De dedo em riste, João Paulo II recusou benzer o homem que se ajoelhava perante si no aeroporto de Manágua a quatro de março de 1983. Exigiu-lhe que “antes se reconciliasse com a Igreja”. Com isso queria dizer que Ernesto Cardenal não podia ocupar o cargo de ministro da Cultura da Nicarágua. Como ele continuou, foi suspenso “a divinis” da Igreja.
Ernesto Cardenal, figura importante da Teologia da Libertação, não desistiu daquilo em que acreditava. A fevereiro de 2019, o Papa Francisco levantou a sua suspensão. Já então se encontrava hospitalizado devido aos problemas renais que o vitimaram nesta madrugada, aos 95 anos.
Foi a sua colaboradora de longa data, Luz Marina Acosta, quem transmitiu a notícia: “partiu numa paz absoluta, não sofreu”, disse à AFP.
Poeta e revolucionário
Ernesto Cardenal não foi apenas religioso. Antes disso, estudou Filosofia e Literatura na Universidade de Columbia nos Estados Unidos e no México. Viveu num mosteiro trapista nos EUA. Lutou contra a ditadura somozista e apoiou a Frente Sandinista de Libertação Nacional durante o período revolucionário de 1979 mas, escreveu nas suas memórias, já se tinha “tornado revolucionário muito antes do surgimento da FSLN”. “Foi Cristo que me conduziu a Marx”. Era assim que interpretava o cristianismo, como uma teoria e prática revolucionária, segundo as bases da Teologia da Libertação.
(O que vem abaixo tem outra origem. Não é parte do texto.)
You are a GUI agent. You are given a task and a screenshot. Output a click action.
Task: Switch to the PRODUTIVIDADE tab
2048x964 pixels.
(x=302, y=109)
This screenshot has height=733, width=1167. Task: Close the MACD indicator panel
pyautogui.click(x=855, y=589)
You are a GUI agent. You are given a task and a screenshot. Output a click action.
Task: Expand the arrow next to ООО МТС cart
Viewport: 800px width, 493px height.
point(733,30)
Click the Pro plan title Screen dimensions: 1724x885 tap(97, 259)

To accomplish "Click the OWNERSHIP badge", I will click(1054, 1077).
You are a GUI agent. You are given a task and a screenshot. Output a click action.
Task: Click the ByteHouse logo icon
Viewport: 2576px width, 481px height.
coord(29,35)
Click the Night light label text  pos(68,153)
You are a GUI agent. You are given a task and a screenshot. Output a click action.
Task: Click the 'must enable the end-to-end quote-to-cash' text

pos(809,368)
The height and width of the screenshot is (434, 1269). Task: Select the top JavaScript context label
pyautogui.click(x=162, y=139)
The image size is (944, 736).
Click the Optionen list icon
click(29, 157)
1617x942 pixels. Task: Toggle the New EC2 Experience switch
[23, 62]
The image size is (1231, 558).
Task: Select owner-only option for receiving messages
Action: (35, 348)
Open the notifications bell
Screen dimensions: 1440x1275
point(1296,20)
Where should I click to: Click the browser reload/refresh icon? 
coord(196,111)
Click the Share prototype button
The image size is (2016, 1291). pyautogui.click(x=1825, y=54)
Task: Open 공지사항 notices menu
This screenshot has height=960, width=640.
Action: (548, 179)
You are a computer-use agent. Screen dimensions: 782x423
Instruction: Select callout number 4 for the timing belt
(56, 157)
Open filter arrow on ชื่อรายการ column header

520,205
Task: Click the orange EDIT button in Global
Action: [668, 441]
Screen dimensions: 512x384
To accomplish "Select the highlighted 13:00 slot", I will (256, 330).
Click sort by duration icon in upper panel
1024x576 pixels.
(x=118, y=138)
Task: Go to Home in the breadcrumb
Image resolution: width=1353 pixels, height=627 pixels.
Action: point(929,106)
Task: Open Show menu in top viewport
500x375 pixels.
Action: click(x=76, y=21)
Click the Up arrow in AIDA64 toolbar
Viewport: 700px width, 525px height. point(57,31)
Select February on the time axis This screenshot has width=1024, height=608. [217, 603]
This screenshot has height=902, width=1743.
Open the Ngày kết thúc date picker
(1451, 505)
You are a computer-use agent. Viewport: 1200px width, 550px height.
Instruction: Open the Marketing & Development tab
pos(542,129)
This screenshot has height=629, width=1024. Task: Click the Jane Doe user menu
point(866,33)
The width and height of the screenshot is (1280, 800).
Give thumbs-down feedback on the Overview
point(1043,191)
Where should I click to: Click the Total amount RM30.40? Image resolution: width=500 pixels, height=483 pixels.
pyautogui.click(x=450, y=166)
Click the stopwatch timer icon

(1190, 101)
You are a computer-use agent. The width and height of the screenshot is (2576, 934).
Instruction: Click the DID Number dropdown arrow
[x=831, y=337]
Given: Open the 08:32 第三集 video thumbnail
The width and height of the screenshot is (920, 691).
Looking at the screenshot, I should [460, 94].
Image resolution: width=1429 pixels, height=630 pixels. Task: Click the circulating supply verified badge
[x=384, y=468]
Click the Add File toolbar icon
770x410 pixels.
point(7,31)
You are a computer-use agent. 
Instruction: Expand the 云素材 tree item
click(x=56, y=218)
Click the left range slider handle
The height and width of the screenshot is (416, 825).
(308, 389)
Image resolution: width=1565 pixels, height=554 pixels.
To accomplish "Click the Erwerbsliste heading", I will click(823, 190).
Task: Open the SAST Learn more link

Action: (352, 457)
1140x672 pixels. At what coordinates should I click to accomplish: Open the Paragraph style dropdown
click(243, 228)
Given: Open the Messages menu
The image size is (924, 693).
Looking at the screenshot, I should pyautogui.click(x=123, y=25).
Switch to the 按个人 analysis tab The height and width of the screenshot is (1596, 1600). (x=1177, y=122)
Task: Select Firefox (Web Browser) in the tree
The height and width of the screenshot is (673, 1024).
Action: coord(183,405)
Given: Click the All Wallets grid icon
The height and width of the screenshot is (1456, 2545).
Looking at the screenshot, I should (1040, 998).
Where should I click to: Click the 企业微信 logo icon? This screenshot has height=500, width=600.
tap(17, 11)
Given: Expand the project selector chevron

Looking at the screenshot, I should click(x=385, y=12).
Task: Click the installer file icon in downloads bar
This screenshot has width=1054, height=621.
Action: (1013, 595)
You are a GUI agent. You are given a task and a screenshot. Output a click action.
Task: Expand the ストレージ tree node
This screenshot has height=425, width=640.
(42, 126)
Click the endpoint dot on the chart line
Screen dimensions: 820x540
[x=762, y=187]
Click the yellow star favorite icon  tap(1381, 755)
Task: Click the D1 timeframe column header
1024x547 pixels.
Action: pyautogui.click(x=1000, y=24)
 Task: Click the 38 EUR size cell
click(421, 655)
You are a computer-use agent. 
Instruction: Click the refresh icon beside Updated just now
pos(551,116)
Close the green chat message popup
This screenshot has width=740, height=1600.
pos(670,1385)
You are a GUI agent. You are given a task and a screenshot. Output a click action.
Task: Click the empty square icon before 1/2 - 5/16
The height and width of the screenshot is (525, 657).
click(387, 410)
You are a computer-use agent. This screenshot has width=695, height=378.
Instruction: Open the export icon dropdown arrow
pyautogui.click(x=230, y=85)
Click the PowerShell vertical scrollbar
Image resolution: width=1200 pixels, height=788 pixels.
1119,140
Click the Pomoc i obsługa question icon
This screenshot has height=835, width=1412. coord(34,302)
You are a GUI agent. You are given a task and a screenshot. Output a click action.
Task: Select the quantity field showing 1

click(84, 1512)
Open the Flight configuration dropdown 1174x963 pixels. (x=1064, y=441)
Foi o primeiro ministro da Cultura depois da revolução sandinista. Tomou como prioridade política a democratização da cultura. Em 1987, o cargo foi extinto numa reestruturação ministerial.
Nos anos noventa foi crítico do autoritarismo de Daniel Ortega. Dizia que a revolução sandinista falhou mas que se mantinha revolucionário. Numa entrevista ao New York Times, em janeiro de 2015, respondia: “a Bíblia está cheia de revoluções. Os profetas são pessoas com uma mensagem de revolução. Jesus de Nazaré pega na mensagem revolucionária dos profetas. E nós também continuamos a tentar mudar o mundo e a fazer a revolução. Estas revoluções falharam mas outras virão.”
Apesar do tom crítico ao regime, a sua influência ditou que o atual governo que não poupava marcou três dias luto nacional.
Foi nomeado para o Nobel da Literatura em 2005. “Hora Cero”, “Oracion por Marilyn Monroe y otros poemas” e “Epigramas” são apenas alguns dos seus vários livros. Na sua poesia, tanto a experiência íntima quanto a ciência tinham lugar.